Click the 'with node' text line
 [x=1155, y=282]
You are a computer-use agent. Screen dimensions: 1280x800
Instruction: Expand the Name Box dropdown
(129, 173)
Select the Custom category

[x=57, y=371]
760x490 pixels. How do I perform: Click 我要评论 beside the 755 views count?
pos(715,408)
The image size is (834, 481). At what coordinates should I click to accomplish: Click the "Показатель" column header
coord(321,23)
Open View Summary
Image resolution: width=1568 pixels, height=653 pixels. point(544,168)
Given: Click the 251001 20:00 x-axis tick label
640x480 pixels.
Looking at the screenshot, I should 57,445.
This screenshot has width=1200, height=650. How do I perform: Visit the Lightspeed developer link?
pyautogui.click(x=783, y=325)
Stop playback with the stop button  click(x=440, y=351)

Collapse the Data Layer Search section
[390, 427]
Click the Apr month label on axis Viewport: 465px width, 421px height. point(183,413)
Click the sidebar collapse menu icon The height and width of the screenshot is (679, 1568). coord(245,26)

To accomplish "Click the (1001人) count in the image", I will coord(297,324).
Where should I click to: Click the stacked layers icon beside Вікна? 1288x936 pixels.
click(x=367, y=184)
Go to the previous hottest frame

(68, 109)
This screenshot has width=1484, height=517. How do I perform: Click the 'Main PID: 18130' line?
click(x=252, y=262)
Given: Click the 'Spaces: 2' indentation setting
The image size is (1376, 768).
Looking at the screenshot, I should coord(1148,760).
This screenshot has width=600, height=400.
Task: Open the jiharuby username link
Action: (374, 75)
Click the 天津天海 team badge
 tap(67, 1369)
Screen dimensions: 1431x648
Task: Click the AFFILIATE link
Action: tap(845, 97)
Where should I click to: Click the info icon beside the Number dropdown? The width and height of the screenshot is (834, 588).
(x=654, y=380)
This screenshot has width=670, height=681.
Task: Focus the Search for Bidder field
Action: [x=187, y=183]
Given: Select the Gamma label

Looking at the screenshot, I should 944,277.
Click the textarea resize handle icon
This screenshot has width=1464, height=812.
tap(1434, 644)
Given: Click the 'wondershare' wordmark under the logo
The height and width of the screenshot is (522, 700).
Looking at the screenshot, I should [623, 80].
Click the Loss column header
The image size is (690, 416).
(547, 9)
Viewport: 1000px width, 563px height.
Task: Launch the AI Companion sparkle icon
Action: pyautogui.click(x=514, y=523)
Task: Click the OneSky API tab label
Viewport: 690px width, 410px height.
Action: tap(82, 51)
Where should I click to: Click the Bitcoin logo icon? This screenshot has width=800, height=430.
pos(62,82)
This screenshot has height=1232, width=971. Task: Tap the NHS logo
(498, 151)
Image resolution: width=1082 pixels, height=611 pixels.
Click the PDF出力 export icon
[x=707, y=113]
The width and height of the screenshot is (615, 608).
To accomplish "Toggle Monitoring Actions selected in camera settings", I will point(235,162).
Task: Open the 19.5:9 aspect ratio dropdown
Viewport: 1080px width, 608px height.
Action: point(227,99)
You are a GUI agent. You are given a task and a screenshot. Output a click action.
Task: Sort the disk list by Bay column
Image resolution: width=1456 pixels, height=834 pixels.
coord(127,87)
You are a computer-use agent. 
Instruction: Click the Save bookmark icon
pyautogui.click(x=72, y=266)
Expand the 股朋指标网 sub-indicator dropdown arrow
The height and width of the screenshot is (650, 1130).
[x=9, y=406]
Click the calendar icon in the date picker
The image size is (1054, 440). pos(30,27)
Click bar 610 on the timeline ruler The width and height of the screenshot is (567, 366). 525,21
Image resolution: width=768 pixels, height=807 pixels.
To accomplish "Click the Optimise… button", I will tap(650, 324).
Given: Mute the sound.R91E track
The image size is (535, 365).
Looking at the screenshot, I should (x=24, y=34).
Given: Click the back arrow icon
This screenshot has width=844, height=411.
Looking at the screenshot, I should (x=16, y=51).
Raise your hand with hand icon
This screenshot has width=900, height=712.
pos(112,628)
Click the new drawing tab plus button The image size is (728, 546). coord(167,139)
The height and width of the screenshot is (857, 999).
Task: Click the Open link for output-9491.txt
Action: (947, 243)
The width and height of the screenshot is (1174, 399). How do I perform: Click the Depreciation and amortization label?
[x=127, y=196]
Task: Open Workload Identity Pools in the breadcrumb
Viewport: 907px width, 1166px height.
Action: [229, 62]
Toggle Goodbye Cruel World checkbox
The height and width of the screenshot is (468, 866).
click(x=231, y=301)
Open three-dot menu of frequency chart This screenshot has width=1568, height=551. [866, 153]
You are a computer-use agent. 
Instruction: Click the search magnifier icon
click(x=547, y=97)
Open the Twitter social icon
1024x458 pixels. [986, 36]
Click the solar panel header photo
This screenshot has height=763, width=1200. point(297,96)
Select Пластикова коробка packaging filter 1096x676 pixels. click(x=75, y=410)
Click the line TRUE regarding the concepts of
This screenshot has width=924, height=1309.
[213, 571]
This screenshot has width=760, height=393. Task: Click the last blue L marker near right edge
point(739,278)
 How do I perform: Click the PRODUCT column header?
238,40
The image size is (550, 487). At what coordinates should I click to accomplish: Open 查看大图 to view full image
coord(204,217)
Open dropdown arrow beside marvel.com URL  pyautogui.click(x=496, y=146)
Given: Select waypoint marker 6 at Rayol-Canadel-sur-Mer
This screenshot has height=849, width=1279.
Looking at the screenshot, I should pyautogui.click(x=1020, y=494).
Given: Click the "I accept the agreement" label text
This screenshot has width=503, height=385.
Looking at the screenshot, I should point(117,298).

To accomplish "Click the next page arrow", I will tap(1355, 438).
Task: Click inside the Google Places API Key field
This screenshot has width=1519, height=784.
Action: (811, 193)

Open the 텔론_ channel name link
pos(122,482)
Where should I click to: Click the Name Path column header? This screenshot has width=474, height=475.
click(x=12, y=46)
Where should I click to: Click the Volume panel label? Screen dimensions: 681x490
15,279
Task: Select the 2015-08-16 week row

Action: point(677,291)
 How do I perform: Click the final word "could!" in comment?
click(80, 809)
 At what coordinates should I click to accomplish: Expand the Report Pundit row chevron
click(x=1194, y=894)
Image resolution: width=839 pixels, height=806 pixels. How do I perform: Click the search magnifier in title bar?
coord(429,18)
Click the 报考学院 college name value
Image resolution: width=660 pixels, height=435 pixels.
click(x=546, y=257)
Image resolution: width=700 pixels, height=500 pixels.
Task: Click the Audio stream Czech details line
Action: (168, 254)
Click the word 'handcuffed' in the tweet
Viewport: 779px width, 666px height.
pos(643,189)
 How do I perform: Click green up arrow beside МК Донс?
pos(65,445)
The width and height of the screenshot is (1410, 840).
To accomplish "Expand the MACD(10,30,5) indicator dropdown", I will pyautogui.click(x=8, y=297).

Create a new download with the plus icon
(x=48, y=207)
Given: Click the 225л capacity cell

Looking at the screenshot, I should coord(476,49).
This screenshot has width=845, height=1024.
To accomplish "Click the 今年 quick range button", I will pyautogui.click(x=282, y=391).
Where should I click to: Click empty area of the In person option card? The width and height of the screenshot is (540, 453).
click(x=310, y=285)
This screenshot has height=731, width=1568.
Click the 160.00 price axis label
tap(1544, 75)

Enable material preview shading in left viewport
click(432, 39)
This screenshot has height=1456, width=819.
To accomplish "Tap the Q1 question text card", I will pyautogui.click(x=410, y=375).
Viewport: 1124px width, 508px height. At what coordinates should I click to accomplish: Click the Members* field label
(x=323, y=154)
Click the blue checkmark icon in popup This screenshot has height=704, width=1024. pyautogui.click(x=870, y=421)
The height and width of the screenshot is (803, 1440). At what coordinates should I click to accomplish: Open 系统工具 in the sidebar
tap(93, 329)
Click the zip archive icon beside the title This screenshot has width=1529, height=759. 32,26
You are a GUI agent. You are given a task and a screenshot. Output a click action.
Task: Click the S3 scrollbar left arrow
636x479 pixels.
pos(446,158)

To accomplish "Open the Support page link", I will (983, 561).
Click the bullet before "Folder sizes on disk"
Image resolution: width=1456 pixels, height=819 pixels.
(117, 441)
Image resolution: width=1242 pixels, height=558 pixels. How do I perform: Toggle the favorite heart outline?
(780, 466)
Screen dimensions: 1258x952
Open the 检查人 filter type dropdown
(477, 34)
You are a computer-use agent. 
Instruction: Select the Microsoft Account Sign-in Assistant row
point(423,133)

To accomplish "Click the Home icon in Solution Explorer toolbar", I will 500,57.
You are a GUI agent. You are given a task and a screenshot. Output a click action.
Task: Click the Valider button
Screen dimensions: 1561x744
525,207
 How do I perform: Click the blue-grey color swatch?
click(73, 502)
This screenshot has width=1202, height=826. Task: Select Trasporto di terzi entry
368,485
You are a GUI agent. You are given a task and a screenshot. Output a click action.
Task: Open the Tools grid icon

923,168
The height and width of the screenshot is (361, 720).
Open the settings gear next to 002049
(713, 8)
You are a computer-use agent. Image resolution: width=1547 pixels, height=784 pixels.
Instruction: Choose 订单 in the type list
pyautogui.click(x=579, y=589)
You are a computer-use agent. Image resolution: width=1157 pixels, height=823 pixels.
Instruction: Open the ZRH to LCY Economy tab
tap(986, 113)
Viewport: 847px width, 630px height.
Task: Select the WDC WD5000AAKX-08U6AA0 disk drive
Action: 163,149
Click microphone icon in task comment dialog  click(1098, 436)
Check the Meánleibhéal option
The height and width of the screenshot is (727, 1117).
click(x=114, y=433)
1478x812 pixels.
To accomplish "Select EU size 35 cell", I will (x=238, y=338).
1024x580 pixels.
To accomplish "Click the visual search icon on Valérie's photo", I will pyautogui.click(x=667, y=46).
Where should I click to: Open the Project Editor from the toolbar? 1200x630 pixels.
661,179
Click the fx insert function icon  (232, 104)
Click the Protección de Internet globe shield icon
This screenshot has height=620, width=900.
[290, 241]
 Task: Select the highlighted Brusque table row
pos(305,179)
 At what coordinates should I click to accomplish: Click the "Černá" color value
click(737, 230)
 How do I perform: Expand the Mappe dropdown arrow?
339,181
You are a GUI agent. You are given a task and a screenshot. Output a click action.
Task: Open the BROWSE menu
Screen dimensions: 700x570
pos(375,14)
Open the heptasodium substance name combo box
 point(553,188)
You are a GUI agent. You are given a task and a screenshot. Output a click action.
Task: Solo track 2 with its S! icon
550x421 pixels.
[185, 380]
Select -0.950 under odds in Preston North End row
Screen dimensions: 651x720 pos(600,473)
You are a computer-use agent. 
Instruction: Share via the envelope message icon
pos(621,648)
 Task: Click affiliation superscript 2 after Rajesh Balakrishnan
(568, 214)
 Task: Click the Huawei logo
== == ==
### Exercise instructions
If a line above holds the word "track", count it; then say how many such lines there are and nothing else.

### Exercise output
2